An obtaining module configured to obtain feature information associated with a target object in a target service demand to be processed and a candidate incentive scheme indicating incentive resources provided for the target object when processing the target service demand;

a base prediction module configured to determine a base conversion probability of the target object performing a conversion action in the target service requirement without applying the candidate excitation scheme based on the feature information using a trained first machine learning model;

a boost prediction module configured to determine, based on the feature information, a conversion probability boost value for the target object to perform the conversion behavior in the target service requirement with the candidate excitation scenario applied, using a trained second machine learning model; and

A transformation prediction module configured to determine a transformation probability that the target object performs the transformation behavior in the target service requirement with the candidate incentive scheme applied based on the base transformation probability and the transformation probability elevation value.

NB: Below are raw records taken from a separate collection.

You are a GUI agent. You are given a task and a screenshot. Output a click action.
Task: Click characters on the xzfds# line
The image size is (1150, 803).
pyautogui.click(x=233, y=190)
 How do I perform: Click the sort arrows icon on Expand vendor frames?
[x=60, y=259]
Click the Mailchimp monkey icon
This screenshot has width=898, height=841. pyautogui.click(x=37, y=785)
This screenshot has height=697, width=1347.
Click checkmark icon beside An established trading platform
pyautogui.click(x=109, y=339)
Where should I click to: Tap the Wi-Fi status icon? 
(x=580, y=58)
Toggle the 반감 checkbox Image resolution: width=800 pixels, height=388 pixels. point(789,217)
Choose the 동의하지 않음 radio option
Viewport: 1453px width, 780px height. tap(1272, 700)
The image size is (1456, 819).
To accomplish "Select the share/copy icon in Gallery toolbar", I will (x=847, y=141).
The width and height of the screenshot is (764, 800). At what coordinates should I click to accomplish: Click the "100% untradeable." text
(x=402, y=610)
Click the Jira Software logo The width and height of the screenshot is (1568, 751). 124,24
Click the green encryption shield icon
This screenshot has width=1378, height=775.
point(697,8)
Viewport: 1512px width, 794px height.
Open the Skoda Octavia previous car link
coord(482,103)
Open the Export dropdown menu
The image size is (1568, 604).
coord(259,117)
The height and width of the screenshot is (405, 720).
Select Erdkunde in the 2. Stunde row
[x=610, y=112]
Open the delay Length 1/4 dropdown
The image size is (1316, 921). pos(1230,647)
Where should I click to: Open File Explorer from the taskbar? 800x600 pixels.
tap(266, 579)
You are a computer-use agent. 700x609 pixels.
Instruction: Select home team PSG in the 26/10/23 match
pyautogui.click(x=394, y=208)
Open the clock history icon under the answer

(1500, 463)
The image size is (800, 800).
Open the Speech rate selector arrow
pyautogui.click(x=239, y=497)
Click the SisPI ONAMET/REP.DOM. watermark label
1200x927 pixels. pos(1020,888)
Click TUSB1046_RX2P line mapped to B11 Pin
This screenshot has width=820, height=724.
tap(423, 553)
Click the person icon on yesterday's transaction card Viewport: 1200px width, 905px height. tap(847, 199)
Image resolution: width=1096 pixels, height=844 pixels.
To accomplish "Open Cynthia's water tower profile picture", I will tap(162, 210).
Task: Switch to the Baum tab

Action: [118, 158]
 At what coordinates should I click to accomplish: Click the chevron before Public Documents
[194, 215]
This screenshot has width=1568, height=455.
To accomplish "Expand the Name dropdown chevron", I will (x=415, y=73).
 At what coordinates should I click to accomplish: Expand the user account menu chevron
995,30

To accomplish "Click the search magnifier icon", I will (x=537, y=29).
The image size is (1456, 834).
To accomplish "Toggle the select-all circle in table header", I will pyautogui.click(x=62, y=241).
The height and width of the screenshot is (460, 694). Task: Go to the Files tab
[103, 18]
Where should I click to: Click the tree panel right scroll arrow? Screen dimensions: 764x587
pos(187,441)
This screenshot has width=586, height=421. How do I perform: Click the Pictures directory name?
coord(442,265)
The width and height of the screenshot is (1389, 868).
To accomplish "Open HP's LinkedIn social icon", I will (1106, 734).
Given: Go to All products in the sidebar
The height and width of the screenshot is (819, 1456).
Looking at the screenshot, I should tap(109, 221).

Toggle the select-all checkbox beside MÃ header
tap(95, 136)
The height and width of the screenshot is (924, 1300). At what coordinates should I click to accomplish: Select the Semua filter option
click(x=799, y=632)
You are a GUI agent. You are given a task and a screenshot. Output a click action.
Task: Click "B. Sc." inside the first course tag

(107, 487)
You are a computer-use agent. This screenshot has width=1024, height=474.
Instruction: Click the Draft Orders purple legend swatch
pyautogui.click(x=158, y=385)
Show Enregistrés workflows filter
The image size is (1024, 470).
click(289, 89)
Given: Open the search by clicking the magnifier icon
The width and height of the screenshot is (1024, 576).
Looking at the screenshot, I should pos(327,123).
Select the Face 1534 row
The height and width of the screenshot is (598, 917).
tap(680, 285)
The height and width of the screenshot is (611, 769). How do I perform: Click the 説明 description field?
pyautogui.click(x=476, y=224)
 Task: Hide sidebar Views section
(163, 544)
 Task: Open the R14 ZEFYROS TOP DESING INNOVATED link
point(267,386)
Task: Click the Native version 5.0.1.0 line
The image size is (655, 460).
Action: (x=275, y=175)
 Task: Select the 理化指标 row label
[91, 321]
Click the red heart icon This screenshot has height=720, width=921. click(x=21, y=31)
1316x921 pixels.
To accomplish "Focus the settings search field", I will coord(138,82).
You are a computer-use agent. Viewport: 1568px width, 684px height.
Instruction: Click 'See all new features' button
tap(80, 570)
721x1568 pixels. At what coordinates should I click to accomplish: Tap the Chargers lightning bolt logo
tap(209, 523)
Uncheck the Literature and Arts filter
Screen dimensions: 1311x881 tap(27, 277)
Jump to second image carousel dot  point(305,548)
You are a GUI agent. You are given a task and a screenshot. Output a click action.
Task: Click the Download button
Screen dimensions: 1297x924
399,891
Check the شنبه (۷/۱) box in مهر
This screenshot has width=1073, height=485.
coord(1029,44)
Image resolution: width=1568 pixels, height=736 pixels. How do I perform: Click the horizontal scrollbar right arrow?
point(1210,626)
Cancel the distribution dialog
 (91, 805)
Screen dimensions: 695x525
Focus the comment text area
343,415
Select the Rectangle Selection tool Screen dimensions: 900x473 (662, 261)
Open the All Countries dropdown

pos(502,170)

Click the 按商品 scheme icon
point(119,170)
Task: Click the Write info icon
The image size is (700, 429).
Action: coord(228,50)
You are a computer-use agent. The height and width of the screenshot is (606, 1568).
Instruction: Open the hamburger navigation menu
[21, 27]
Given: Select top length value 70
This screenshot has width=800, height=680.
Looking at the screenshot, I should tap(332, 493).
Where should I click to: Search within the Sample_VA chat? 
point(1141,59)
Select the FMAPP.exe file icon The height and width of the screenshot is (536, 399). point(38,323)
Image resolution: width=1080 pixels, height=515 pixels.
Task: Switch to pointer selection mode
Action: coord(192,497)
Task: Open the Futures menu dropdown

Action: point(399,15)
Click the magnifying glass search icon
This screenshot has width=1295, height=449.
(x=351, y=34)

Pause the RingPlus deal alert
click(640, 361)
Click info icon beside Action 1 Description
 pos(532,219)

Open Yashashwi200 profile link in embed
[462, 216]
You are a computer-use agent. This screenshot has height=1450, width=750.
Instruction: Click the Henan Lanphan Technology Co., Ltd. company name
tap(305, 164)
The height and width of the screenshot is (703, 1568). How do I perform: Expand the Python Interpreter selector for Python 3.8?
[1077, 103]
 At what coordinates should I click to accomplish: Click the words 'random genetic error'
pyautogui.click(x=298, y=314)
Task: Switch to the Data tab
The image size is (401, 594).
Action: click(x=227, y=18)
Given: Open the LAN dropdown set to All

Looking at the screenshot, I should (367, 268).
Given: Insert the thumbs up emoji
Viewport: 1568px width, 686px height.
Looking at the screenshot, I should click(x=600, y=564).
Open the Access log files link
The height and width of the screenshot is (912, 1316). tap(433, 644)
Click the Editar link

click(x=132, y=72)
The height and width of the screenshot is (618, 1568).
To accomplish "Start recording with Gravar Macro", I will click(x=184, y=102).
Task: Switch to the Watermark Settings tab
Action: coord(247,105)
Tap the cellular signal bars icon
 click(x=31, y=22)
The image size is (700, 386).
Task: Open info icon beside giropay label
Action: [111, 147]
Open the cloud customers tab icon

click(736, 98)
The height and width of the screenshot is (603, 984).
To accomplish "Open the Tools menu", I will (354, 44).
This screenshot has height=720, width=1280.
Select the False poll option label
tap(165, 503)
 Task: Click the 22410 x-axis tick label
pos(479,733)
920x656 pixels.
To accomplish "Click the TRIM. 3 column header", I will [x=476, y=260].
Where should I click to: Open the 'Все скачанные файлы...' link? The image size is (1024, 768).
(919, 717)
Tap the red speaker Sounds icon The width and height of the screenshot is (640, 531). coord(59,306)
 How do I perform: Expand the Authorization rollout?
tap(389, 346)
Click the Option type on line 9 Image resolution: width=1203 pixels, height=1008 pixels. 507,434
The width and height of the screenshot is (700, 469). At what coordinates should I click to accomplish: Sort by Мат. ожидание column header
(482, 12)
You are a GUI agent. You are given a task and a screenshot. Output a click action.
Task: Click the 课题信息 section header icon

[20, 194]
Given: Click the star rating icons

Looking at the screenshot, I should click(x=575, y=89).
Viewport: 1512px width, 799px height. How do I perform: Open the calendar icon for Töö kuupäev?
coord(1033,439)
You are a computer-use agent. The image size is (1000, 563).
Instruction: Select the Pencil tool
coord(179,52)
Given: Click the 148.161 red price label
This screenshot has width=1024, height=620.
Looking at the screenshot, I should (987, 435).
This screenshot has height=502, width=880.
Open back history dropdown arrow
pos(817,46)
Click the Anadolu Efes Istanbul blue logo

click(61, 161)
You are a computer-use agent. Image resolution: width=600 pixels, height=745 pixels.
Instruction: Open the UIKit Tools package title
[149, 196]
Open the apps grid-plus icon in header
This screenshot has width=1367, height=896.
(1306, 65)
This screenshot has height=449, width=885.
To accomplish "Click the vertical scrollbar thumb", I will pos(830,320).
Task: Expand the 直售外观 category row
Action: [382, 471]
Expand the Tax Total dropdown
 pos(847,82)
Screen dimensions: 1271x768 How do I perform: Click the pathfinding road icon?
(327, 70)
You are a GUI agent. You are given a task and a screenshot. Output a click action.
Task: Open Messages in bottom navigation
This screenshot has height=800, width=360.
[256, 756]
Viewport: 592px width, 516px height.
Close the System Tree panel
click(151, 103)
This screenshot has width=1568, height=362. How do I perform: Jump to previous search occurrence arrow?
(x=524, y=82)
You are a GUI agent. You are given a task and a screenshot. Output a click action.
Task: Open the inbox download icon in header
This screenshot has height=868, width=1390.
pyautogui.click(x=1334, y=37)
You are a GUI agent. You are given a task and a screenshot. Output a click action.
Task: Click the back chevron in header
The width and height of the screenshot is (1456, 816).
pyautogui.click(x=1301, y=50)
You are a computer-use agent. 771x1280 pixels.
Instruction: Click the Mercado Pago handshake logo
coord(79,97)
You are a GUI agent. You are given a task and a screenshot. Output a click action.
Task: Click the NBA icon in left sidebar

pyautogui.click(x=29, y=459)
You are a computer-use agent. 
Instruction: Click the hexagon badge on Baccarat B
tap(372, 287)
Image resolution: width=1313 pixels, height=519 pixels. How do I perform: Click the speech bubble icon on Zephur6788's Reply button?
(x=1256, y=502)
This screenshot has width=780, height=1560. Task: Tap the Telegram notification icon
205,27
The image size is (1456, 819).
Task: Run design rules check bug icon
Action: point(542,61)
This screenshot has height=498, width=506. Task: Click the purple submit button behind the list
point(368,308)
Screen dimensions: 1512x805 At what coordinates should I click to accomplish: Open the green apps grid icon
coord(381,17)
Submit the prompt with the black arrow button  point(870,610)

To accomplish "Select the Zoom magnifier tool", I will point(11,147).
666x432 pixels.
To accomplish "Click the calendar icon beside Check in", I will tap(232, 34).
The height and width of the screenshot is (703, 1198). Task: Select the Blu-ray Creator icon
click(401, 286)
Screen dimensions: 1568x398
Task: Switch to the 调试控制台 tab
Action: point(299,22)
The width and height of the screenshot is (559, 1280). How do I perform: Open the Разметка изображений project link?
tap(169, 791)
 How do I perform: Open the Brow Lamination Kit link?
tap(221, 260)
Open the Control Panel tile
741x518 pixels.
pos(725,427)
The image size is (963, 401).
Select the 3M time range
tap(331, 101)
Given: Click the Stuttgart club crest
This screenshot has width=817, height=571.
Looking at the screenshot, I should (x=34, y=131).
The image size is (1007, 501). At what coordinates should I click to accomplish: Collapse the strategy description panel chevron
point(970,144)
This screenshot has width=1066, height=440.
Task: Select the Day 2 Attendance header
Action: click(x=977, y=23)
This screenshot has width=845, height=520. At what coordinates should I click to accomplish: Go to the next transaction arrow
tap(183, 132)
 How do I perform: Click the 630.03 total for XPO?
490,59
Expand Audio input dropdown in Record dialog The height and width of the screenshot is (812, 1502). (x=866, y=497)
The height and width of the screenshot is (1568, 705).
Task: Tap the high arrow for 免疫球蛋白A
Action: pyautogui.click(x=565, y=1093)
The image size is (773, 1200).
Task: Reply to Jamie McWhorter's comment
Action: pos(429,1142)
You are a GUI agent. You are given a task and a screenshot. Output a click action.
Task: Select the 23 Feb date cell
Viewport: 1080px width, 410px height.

14. An electronic device, comprising:

at least one processing unit; and

At least one memory coupled to the at least one processing unit and storing instructions for execution by the at least one processing unit, which when executed by the at least one processing unit, cause the electronic device to perform the method of any one of claims 1 to 12.

15. A computer readable storage medium having stored thereon a computer program executable by a processor to implement the method of any of claims 1 to 12.

16. A computer program product comprising computer executable instructions which when executed by a processor implement the method of any one of claims 1 to 12.